Note: The following catalogue list, with minor alterations, is taken from Vilain and Bishop’s Thomas Bird Mosher and the Art of the Book (Philadelphia: F. A Davis, 1992), pp. 11-54, with the kind permission of the publisher. Cross references to the illustrations which appear in the book have been eliminated.


The whole series consists of 50 titles, most of which were reprinted more than once (there are 13 editions of Pater’s The Child in the House, for example), for a total of 160 volumes.

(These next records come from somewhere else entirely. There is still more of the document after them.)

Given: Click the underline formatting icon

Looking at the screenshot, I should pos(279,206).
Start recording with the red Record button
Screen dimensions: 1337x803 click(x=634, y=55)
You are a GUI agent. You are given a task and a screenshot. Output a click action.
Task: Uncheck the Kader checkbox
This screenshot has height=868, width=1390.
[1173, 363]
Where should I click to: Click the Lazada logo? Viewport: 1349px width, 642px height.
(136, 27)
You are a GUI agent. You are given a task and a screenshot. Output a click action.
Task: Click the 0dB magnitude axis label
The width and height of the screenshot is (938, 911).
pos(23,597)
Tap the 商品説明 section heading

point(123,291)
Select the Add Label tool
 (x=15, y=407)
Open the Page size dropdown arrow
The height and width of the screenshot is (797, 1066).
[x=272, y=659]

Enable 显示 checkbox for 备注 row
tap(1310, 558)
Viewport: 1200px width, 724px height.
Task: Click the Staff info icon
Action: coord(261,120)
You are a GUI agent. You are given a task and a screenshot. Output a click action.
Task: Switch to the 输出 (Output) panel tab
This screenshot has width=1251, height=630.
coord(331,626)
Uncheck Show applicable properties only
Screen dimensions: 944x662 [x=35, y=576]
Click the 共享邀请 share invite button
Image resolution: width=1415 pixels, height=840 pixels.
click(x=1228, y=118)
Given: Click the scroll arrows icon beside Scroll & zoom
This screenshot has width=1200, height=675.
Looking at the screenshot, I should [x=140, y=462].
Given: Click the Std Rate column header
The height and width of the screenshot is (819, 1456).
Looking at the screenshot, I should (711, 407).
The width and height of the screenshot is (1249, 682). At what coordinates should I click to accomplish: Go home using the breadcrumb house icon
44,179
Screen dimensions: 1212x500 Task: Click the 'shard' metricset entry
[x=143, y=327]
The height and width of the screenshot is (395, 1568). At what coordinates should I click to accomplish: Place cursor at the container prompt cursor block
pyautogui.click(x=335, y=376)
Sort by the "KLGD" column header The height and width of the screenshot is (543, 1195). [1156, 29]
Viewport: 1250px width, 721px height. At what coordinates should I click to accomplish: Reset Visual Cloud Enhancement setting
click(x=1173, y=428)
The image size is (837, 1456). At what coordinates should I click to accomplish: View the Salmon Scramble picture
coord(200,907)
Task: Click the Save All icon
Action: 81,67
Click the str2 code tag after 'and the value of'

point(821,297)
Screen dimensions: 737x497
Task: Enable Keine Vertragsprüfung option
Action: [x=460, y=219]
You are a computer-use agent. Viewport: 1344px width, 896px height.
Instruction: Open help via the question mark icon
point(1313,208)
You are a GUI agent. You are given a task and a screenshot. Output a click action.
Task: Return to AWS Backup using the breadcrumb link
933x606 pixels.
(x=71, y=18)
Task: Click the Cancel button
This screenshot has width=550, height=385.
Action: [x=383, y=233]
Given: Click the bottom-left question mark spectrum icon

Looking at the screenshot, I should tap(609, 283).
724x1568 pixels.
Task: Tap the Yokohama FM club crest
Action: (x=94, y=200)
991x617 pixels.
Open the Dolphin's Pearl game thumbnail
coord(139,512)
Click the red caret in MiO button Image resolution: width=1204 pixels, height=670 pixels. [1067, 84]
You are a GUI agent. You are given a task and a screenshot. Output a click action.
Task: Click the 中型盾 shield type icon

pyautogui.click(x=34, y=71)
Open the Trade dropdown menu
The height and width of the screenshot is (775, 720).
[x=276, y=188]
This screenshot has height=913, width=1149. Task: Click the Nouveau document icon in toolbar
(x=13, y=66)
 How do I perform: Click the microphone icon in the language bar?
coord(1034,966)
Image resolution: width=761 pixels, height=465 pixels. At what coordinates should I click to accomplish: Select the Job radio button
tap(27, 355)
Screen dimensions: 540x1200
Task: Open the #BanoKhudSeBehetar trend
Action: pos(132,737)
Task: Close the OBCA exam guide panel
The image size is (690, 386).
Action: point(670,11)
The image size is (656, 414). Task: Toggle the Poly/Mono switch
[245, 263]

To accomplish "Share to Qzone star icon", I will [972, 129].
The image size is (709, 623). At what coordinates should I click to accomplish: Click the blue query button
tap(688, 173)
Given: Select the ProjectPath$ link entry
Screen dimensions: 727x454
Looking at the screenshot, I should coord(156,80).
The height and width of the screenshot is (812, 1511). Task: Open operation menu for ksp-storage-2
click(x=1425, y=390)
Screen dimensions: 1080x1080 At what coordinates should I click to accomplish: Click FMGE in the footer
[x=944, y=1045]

All volumes had a similar trim size of 134 mm x 89 mm. For each volume, 425 copies were printed by George Loring on Imperial Mills Japan vellum especially imported by Mosher and bound in flexible vellum. Each volume was wrapped in sealed parchment and enclosed in a slide case. A copy of Richard Jefferies’s 1900 The Pageant of Summer is bound in grey wrappers. The cover initial and the title page logo are illuminated in gold and green, as are the headband and tailpiece.

Mosher also offered for sale sets in cabinet boxes, at no additional cost for the boxes. Sets contained any three, six, or more volumes, each wrapped and in a slide case. Sometimes Mosher offered the works of a single author in that series for sale in a cabinet box.

Mosher explained that “last year it seemed desirable to issue Walter Pater’s early imaginary portrait, The Child in the House, in the shape and style that would be at once choice and moderate in price.” He produced a jewel. The success met by the book encouraged Mosher to create this series, whose name derives from the brocade paper used on the slide case in which each volume was enclosed. The public response to these brocade cases was apparently favorable, since the books in the Vest Pocket Series and some of those from the Miscellaneous Series (e.g., The Eclogues and The Georgics) were similarly encased.

A strong respect for and interest in the Middle Ages provides a thread uniting most of these volumes. Mosher admired William Morris, and this series can be seen as his homage to Morris and to Walter Pater, whose ideas influenced Morris so strongly. Eight of the books were written by Morris and seven by Pater, with another one, Some Great Churches in France, containing essays by both men.

  1. THREE STUDIES IN AESTHETIC PERSONALITY, Vernon Lee [Violet Paget].
    The Child in the Vatican, 66 pp., Brocade 24, Hatch 150, MDCCCC.
    Chapelmeister Kreisler, 45 pp., Brocade 26, Hatch 188, MDCCCCI.
    In Umbria, 70 pp., Brocade 29, Hatch 191, MDCCCCI

    The tip of the hat to Morris is evident on the covers: The spine is printed in black Jenson, and the cover decoration consists of a block of black Jenson capitals and a red Kelmscott initial. The cover of the cabinet boxes carries the Morrisian theme yet further, with a Kelmscott border surrounding the list of the contents.

    Vernon Lee’s argument in these three brief essays is that the “pleasure given by works of art cannot be taught and is given by the works themselves in harmonies” perceptible only by an artistic personality.